WORK TASK:
Below are some entries. Repeat exactly the lines from the one with "Screen dimensions: 1270x952" through the one with "Given: Click the purple Services icon", and only those.

Records from a collection:

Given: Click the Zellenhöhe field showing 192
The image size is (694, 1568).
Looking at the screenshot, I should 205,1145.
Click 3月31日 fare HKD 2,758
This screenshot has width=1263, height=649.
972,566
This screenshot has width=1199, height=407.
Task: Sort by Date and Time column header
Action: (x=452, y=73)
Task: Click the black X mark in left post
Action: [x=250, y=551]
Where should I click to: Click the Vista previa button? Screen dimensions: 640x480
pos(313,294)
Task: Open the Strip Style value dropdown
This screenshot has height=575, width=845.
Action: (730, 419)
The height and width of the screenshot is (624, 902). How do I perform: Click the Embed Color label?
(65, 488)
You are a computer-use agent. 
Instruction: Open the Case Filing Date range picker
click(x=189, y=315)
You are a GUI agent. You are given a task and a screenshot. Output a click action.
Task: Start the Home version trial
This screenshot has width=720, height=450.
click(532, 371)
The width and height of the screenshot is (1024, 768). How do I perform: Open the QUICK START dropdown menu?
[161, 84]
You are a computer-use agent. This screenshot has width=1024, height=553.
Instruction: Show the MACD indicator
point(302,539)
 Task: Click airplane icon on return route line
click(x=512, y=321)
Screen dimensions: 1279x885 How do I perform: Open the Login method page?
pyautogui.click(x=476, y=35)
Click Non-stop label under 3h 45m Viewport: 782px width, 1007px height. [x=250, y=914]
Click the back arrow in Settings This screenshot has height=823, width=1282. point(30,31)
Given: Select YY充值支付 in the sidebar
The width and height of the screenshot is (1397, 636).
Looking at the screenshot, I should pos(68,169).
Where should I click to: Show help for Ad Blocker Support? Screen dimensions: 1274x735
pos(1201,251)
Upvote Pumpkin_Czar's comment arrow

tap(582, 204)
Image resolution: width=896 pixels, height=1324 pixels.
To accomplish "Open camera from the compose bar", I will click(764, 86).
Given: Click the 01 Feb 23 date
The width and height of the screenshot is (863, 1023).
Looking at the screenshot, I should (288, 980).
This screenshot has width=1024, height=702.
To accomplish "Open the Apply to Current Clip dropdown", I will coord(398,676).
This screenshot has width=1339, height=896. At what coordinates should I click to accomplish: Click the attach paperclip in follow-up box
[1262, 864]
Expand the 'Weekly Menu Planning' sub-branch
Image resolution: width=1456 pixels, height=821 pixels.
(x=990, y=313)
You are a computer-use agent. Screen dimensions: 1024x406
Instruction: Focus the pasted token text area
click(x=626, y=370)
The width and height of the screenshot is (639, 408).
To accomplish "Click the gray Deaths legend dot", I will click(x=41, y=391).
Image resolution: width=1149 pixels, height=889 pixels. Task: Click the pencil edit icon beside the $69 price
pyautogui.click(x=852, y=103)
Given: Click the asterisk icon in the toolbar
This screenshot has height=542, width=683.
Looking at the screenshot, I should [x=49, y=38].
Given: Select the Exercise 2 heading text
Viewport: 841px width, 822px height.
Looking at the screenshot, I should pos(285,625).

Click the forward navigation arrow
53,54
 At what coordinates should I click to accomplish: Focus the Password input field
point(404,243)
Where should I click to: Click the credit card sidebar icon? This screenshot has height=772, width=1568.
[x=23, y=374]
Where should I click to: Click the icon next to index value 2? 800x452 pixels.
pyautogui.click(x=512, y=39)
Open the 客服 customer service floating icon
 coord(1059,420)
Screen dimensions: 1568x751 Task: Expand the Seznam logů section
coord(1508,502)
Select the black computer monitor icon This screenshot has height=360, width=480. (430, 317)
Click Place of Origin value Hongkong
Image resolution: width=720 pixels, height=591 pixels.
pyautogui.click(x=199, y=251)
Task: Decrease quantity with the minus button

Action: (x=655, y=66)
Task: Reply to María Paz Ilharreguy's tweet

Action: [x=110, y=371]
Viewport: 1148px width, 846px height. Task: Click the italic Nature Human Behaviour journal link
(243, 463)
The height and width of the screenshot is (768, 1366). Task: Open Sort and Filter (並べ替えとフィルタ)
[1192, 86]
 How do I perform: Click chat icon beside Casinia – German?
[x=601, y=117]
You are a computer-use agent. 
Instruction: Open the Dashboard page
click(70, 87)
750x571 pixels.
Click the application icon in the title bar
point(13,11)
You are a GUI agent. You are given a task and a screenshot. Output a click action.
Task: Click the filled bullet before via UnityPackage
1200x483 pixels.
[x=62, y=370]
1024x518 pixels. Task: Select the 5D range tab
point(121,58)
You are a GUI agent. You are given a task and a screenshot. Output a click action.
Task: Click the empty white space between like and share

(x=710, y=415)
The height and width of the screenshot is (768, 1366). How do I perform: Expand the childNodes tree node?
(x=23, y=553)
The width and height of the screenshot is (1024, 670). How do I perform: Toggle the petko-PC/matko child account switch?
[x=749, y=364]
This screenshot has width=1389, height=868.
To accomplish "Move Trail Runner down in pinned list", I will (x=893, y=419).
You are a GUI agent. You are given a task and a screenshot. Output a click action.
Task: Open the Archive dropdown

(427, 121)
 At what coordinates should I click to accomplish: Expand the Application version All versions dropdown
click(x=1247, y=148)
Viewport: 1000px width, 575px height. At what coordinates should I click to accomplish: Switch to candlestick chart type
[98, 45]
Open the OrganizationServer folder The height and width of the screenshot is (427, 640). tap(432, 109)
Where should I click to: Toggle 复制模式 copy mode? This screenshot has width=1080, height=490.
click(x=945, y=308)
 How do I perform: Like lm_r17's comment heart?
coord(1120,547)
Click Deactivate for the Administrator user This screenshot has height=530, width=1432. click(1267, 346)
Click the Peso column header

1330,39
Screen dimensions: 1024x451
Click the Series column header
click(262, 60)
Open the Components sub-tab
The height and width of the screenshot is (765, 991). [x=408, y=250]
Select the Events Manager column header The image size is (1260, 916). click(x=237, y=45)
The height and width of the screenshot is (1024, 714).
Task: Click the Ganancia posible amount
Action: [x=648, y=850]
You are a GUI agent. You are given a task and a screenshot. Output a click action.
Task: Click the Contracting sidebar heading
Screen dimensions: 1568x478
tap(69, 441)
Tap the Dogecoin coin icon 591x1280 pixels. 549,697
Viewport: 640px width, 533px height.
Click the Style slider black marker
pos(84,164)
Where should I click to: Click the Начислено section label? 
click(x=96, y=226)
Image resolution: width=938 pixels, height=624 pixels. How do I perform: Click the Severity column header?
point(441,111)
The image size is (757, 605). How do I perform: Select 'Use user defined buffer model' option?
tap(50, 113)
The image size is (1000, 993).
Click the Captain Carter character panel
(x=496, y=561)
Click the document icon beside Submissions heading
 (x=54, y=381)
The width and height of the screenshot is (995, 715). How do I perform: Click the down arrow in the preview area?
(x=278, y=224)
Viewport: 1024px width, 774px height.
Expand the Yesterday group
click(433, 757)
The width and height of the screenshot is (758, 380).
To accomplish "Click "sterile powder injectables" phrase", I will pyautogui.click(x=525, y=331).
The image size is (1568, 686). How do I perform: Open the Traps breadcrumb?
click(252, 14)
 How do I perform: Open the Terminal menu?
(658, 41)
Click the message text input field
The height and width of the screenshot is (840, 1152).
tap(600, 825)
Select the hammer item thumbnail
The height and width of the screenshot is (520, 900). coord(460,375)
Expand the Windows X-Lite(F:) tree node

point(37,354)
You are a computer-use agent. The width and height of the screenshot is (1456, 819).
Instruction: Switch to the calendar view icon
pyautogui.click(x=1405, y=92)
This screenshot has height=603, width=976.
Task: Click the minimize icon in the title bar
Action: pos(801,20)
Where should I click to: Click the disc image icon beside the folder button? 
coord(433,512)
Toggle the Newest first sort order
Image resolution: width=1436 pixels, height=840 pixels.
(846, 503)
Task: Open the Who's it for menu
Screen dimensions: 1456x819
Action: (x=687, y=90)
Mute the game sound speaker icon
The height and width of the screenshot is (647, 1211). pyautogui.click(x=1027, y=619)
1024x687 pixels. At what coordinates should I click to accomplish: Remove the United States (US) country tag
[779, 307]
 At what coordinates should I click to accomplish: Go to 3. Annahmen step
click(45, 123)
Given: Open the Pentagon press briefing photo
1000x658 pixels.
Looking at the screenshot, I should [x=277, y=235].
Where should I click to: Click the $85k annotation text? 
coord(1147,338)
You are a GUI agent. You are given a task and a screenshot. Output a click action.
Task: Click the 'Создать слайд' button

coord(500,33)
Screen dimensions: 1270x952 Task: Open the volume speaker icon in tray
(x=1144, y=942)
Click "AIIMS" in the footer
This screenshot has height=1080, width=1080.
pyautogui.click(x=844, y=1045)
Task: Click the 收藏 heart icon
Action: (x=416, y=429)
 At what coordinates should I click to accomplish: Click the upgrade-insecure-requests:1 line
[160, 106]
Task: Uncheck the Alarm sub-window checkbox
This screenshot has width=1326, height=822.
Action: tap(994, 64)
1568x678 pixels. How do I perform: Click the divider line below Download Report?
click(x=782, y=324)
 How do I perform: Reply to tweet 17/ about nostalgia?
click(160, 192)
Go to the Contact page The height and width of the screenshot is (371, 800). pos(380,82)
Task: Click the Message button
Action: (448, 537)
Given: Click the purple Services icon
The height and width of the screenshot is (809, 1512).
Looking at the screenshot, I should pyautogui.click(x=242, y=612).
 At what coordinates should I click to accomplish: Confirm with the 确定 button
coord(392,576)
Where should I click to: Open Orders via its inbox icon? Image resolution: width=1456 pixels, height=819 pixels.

RESPONSE TO THIS TASK:
Screen dimensions: 1270x952 Task: Open the volume speaker icon in tray
(x=1144, y=942)
Click "AIIMS" in the footer
This screenshot has height=1080, width=1080.
pyautogui.click(x=844, y=1045)
Task: Click the 收藏 heart icon
Action: (x=416, y=429)
 At what coordinates should I click to accomplish: Click the upgrade-insecure-requests:1 line
[160, 106]
Task: Uncheck the Alarm sub-window checkbox
This screenshot has width=1326, height=822.
Action: tap(994, 64)
1568x678 pixels. How do I perform: Click the divider line below Download Report?
click(x=782, y=324)
 How do I perform: Reply to tweet 17/ about nostalgia?
click(160, 192)
Go to the Contact page The height and width of the screenshot is (371, 800). pos(380,82)
Task: Click the Message button
Action: (448, 537)
Given: Click the purple Services icon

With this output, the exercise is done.